EXTRACTED ENTRIES section start

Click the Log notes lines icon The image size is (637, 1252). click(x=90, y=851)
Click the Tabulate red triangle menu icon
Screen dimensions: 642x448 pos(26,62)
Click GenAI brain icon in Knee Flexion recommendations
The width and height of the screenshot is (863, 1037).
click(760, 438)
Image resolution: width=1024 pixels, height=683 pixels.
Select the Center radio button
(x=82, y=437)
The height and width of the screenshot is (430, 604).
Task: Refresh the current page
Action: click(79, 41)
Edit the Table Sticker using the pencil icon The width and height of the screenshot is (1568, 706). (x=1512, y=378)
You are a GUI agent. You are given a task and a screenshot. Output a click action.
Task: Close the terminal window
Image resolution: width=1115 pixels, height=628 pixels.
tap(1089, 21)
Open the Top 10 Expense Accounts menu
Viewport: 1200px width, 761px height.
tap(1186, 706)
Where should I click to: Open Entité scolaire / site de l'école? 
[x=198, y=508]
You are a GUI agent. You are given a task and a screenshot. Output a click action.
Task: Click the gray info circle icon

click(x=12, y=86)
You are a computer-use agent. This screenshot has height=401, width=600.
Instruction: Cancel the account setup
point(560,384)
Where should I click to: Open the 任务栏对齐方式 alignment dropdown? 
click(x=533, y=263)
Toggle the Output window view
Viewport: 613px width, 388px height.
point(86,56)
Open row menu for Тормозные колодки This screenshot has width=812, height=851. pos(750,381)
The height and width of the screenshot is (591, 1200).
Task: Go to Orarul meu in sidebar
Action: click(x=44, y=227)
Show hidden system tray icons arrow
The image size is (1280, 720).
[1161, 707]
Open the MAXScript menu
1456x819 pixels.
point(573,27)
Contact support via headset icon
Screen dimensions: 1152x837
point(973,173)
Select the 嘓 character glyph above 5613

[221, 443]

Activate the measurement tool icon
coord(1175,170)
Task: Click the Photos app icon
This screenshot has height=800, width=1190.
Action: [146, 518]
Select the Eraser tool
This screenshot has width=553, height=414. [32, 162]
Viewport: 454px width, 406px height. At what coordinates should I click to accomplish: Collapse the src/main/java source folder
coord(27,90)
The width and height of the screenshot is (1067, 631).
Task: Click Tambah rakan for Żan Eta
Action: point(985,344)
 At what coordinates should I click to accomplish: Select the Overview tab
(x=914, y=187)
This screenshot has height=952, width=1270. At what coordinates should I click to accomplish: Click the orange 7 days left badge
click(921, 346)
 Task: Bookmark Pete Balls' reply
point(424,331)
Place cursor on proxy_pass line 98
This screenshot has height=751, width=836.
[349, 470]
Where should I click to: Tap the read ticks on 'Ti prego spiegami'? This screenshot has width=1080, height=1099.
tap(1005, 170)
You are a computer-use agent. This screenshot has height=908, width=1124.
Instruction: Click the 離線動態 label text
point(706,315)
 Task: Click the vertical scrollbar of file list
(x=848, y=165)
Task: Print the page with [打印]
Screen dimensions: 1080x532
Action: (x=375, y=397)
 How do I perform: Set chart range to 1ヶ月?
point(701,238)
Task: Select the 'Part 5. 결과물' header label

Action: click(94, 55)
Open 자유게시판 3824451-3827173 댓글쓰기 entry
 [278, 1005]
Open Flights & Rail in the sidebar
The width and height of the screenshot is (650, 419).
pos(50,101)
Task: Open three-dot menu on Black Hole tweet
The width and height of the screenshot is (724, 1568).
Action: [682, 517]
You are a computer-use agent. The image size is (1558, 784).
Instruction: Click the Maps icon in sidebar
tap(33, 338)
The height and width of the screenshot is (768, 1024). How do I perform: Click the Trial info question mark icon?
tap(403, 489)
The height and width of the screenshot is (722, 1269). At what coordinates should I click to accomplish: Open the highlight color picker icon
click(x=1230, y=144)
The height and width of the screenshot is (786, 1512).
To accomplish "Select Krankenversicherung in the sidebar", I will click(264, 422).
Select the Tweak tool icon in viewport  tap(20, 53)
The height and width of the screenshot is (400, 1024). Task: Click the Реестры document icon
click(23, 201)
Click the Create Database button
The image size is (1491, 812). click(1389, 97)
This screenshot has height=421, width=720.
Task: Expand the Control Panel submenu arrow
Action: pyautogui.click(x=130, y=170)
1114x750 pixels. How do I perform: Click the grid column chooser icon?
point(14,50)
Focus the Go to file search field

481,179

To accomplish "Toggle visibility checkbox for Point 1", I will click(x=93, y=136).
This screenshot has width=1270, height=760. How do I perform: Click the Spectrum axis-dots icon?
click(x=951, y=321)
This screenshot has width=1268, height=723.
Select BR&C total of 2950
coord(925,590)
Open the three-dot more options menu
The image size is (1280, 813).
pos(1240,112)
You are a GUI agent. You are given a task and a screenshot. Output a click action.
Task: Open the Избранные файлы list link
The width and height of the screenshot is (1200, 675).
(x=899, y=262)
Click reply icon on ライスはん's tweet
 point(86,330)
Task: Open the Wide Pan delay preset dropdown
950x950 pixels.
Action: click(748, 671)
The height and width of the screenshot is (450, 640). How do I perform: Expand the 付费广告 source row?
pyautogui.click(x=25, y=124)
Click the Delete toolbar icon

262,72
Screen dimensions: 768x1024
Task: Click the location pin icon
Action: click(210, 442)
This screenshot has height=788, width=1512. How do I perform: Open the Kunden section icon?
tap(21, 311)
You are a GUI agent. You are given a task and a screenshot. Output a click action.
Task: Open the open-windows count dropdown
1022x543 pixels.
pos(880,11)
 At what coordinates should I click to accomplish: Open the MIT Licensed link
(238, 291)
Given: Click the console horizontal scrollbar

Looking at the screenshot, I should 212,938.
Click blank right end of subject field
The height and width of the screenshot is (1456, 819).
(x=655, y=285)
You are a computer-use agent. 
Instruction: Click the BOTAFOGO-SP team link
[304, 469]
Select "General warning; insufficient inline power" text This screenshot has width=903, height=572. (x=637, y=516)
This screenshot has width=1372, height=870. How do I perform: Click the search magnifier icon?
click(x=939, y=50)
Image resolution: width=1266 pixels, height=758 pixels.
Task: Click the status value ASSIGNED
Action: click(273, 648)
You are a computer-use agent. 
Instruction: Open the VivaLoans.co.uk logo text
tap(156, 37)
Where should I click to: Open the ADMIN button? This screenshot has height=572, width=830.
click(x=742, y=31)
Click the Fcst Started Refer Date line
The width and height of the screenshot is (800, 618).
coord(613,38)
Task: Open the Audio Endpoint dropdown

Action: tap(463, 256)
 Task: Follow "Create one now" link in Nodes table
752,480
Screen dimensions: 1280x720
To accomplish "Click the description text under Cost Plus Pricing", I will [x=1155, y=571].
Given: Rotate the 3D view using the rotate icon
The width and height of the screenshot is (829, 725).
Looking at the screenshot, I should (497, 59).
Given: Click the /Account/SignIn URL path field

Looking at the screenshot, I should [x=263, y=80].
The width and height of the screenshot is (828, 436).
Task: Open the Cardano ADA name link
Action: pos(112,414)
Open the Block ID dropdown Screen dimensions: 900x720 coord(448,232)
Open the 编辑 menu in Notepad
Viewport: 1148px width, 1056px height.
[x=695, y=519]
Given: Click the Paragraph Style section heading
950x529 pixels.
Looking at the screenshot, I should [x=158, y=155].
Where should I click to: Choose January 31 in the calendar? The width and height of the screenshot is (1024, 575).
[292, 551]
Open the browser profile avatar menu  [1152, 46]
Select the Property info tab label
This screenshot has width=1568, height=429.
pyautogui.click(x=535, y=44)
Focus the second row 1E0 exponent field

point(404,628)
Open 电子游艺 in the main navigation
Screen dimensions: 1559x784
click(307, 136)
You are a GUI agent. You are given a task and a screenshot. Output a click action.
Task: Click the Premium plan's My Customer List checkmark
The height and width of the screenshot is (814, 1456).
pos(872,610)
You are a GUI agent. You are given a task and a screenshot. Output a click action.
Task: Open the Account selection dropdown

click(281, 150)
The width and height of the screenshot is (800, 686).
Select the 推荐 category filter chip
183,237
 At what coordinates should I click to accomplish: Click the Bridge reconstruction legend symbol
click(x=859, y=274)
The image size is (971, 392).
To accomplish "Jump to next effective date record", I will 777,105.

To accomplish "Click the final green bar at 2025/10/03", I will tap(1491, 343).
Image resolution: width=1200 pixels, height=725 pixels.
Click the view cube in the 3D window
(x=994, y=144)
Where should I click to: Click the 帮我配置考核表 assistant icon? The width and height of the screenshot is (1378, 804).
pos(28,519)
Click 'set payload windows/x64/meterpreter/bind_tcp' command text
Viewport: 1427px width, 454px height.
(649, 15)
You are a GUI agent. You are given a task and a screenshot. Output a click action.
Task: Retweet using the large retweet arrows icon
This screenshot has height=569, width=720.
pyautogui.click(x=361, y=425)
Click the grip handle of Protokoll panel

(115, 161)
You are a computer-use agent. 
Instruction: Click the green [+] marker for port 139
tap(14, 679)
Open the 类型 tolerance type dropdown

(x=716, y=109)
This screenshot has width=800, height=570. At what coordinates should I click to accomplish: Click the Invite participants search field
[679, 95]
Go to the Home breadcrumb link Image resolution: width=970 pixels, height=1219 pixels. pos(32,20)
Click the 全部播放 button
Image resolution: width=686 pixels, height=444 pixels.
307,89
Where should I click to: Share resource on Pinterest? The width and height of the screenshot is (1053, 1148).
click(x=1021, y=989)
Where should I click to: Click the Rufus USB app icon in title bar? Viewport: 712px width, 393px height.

EXTRACTED ENTRIES section end

__DIRECTIONS FOR THIS TASK__. Only the lines from the one containing "Instruction: Click the green" to the end of the data should be printed, exactly as they stand.

__RESULT OF THE TASK__.
Instruction: Click the green [+] marker for port 139
tap(14, 679)
Open the 类型 tolerance type dropdown

(x=716, y=109)
This screenshot has width=800, height=570. At what coordinates should I click to accomplish: Click the Invite participants search field
[679, 95]
Go to the Home breadcrumb link Image resolution: width=970 pixels, height=1219 pixels. pos(32,20)
Click the 全部播放 button
Image resolution: width=686 pixels, height=444 pixels.
307,89
Where should I click to: Share resource on Pinterest? The width and height of the screenshot is (1053, 1148).
click(x=1021, y=989)
Where should I click to: Click the Rufus USB app icon in title bar? Viewport: 712px width, 393px height.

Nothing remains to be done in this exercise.